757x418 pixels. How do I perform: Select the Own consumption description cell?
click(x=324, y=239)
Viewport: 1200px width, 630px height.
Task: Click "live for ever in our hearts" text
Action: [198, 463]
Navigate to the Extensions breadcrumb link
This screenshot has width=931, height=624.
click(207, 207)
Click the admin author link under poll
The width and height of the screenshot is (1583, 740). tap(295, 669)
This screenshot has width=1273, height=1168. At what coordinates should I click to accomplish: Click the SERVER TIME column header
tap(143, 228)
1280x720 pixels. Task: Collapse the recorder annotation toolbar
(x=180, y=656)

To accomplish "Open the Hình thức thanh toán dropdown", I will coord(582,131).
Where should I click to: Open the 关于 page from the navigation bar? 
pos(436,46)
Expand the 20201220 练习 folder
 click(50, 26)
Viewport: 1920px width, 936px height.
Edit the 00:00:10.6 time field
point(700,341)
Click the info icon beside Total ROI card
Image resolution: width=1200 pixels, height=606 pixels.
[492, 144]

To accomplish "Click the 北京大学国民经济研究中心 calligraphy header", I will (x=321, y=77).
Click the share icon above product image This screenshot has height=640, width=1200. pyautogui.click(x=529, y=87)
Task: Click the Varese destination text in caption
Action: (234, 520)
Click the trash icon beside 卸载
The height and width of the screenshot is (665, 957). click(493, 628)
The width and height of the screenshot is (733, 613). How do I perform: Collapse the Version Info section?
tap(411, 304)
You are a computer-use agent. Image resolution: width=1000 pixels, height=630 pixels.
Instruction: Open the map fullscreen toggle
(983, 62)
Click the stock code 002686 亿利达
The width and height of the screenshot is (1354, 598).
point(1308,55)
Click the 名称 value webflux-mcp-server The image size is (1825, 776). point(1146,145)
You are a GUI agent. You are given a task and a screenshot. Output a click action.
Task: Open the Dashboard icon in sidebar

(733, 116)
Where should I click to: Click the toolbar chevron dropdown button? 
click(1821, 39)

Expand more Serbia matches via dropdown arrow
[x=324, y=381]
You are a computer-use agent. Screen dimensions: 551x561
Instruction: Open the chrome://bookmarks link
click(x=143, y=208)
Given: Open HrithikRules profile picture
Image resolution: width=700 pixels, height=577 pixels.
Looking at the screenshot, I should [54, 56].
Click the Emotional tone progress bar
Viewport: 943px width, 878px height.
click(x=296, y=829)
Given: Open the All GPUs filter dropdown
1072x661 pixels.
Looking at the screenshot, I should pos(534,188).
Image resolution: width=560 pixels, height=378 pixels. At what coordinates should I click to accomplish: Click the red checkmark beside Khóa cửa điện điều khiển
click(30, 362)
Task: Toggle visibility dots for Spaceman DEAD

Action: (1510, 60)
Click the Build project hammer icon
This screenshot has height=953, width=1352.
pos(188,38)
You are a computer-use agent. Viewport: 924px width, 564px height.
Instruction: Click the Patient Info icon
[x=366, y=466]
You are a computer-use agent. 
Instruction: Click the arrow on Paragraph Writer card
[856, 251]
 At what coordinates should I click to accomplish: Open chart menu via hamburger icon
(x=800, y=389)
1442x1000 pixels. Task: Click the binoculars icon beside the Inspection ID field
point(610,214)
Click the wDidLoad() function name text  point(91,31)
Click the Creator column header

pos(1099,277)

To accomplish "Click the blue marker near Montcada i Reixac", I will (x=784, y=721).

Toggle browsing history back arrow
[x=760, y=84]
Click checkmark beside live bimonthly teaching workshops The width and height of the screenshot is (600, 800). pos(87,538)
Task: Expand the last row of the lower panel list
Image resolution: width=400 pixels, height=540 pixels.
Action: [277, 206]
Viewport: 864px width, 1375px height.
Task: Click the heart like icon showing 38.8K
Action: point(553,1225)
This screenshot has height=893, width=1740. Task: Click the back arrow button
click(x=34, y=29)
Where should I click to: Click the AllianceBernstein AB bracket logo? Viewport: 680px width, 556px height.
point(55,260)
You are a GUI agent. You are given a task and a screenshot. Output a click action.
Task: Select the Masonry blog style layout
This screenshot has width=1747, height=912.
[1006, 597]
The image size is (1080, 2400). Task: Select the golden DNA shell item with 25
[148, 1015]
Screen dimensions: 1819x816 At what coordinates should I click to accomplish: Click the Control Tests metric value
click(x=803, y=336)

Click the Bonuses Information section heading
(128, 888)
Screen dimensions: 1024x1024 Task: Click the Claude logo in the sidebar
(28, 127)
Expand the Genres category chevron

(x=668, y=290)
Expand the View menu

####

YOUR ASSIGNMENT:
Where a line above holds the string "computer", show that line.

TASK OUTPUT:
You are a computer-use agent. Image resolution: width=1000 pixels, height=630 pixels.
You are a computer-use agent. Screen dimensions: 551x561
You are a computer-use agent. Viewport: 924px width, 564px height.
You are a computer-use agent. 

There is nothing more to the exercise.